**RECORDS SUPPLIED**:
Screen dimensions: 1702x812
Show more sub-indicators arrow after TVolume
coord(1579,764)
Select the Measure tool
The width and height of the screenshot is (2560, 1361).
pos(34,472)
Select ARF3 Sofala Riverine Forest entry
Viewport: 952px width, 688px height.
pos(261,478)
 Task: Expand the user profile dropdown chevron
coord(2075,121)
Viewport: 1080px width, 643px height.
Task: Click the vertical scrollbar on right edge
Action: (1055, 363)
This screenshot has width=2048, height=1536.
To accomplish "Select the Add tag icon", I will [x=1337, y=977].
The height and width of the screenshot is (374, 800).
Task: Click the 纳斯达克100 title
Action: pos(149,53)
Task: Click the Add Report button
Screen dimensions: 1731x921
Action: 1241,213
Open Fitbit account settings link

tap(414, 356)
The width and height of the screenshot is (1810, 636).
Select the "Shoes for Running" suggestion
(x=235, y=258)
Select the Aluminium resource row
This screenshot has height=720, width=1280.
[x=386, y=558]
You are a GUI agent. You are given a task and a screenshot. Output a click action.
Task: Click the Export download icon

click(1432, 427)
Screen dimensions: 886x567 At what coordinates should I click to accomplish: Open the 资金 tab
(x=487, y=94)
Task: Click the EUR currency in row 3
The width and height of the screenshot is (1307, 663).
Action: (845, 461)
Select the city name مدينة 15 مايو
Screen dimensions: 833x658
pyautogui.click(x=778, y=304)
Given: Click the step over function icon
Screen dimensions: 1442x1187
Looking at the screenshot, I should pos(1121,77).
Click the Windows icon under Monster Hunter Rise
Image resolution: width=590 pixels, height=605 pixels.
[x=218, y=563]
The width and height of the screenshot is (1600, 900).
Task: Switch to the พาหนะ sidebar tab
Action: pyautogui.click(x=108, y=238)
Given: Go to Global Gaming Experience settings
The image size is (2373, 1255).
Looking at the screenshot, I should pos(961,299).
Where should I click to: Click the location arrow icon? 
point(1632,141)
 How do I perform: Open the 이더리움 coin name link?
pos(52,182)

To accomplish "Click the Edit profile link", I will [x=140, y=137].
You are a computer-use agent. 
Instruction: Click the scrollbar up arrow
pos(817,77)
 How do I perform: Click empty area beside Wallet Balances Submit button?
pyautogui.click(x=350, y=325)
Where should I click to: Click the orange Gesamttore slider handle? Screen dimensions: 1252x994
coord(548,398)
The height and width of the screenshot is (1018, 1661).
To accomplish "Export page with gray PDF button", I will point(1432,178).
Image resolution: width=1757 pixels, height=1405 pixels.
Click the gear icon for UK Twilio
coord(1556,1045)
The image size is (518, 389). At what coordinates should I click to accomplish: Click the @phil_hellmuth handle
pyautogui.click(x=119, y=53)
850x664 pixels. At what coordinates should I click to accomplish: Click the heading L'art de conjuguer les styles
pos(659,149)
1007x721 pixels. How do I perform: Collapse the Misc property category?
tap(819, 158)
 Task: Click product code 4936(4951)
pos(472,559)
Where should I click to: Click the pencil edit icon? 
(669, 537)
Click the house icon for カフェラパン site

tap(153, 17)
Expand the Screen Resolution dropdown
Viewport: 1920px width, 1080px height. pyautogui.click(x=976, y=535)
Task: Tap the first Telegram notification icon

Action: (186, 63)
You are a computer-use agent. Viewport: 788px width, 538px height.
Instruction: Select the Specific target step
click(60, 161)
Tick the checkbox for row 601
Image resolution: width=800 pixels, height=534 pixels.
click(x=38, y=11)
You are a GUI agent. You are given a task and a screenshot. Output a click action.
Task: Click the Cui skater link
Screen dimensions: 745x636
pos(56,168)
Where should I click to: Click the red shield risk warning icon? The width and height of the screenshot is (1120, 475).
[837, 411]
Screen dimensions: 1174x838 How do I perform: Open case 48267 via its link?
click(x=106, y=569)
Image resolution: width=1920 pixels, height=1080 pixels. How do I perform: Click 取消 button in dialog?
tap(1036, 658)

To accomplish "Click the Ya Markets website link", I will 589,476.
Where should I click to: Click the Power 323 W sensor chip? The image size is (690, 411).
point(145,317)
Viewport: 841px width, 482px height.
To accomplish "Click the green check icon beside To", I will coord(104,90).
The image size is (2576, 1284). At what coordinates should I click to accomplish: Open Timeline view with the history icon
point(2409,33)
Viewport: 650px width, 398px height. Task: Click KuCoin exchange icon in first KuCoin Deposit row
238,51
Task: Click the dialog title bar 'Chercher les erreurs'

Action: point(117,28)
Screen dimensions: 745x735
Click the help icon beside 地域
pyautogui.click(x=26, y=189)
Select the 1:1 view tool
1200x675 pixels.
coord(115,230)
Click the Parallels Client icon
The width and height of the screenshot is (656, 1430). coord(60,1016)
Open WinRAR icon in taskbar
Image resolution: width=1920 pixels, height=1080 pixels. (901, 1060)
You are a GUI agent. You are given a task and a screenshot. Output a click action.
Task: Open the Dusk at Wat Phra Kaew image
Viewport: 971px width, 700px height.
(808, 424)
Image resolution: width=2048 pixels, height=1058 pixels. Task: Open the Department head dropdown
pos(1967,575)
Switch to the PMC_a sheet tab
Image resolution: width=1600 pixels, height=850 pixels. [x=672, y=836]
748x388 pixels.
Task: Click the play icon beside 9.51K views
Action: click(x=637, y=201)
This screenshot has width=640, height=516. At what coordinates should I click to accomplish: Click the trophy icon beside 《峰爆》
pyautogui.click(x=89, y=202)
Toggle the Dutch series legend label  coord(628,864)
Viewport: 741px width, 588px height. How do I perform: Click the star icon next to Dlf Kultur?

**OBJECTIVE**: Reproduce all of the data above verbatim, line for line.

**EXERCISE RESULT**:
Screen dimensions: 1702x812
Show more sub-indicators arrow after TVolume
coord(1579,764)
Select the Measure tool
The width and height of the screenshot is (2560, 1361).
pos(34,472)
Select ARF3 Sofala Riverine Forest entry
Viewport: 952px width, 688px height.
pos(261,478)
 Task: Expand the user profile dropdown chevron
coord(2075,121)
Viewport: 1080px width, 643px height.
Task: Click the vertical scrollbar on right edge
Action: (1055, 363)
This screenshot has width=2048, height=1536.
To accomplish "Select the Add tag icon", I will [x=1337, y=977].
The height and width of the screenshot is (374, 800).
Task: Click the 纳斯达克100 title
Action: pos(149,53)
Task: Click the Add Report button
Screen dimensions: 1731x921
Action: 1241,213
Open Fitbit account settings link

tap(414, 356)
The width and height of the screenshot is (1810, 636).
Select the "Shoes for Running" suggestion
(x=235, y=258)
Select the Aluminium resource row
This screenshot has height=720, width=1280.
[x=386, y=558]
You are a GUI agent. You are given a task and a screenshot. Output a click action.
Task: Click the Export download icon

click(1432, 427)
Screen dimensions: 886x567 At what coordinates should I click to accomplish: Open the 资金 tab
(x=487, y=94)
Task: Click the EUR currency in row 3
The width and height of the screenshot is (1307, 663).
Action: (845, 461)
Select the city name مدينة 15 مايو
Screen dimensions: 833x658
pyautogui.click(x=778, y=304)
Given: Click the step over function icon
Screen dimensions: 1442x1187
Looking at the screenshot, I should pos(1121,77).
Click the Windows icon under Monster Hunter Rise
Image resolution: width=590 pixels, height=605 pixels.
[x=218, y=563]
The width and height of the screenshot is (1600, 900).
Task: Switch to the พาหนะ sidebar tab
Action: pyautogui.click(x=108, y=238)
Given: Go to Global Gaming Experience settings
The image size is (2373, 1255).
Looking at the screenshot, I should pos(961,299).
Where should I click to: Click the location arrow icon? 
point(1632,141)
 How do I perform: Open the 이더리움 coin name link?
pos(52,182)

To accomplish "Click the Edit profile link", I will [x=140, y=137].
You are a computer-use agent. 
Instruction: Click the scrollbar up arrow
pos(817,77)
 How do I perform: Click empty area beside Wallet Balances Submit button?
pyautogui.click(x=350, y=325)
Where should I click to: Click the orange Gesamttore slider handle? Screen dimensions: 1252x994
coord(548,398)
The height and width of the screenshot is (1018, 1661).
To accomplish "Export page with gray PDF button", I will point(1432,178).
Image resolution: width=1757 pixels, height=1405 pixels.
Click the gear icon for UK Twilio
coord(1556,1045)
The image size is (518, 389). At what coordinates should I click to accomplish: Click the @phil_hellmuth handle
pyautogui.click(x=119, y=53)
850x664 pixels. At what coordinates should I click to accomplish: Click the heading L'art de conjuguer les styles
pos(659,149)
1007x721 pixels. How do I perform: Collapse the Misc property category?
tap(819, 158)
 Task: Click product code 4936(4951)
pos(472,559)
Where should I click to: Click the pencil edit icon? 
(669, 537)
Click the house icon for カフェラパン site

tap(153, 17)
Expand the Screen Resolution dropdown
Viewport: 1920px width, 1080px height. pyautogui.click(x=976, y=535)
Task: Tap the first Telegram notification icon

Action: (186, 63)
You are a computer-use agent. Viewport: 788px width, 538px height.
Instruction: Select the Specific target step
click(60, 161)
Tick the checkbox for row 601
Image resolution: width=800 pixels, height=534 pixels.
click(x=38, y=11)
You are a GUI agent. You are given a task and a screenshot. Output a click action.
Task: Click the Cui skater link
Screen dimensions: 745x636
pos(56,168)
Where should I click to: Click the red shield risk warning icon? The width and height of the screenshot is (1120, 475).
[837, 411]
Screen dimensions: 1174x838 How do I perform: Open case 48267 via its link?
click(x=106, y=569)
Image resolution: width=1920 pixels, height=1080 pixels. How do I perform: Click 取消 button in dialog?
tap(1036, 658)

To accomplish "Click the Ya Markets website link", I will 589,476.
Where should I click to: Click the Power 323 W sensor chip? The image size is (690, 411).
point(145,317)
Viewport: 841px width, 482px height.
To accomplish "Click the green check icon beside To", I will coord(104,90).
The image size is (2576, 1284). At what coordinates should I click to accomplish: Open Timeline view with the history icon
point(2409,33)
Viewport: 650px width, 398px height. Task: Click KuCoin exchange icon in first KuCoin Deposit row
238,51
Task: Click the dialog title bar 'Chercher les erreurs'

Action: point(117,28)
Screen dimensions: 745x735
Click the help icon beside 地域
pyautogui.click(x=26, y=189)
Select the 1:1 view tool
1200x675 pixels.
coord(115,230)
Click the Parallels Client icon
The width and height of the screenshot is (656, 1430). coord(60,1016)
Open WinRAR icon in taskbar
Image resolution: width=1920 pixels, height=1080 pixels. (901, 1060)
You are a GUI agent. You are given a task and a screenshot. Output a click action.
Task: Open the Dusk at Wat Phra Kaew image
Viewport: 971px width, 700px height.
(808, 424)
Image resolution: width=2048 pixels, height=1058 pixels. Task: Open the Department head dropdown
pos(1967,575)
Switch to the PMC_a sheet tab
Image resolution: width=1600 pixels, height=850 pixels. [x=672, y=836]
748x388 pixels.
Task: Click the play icon beside 9.51K views
Action: click(x=637, y=201)
This screenshot has width=640, height=516. At what coordinates should I click to accomplish: Click the trophy icon beside 《峰爆》
pyautogui.click(x=89, y=202)
Toggle the Dutch series legend label  coord(628,864)
Viewport: 741px width, 588px height. How do I perform: Click the star icon next to Dlf Kultur?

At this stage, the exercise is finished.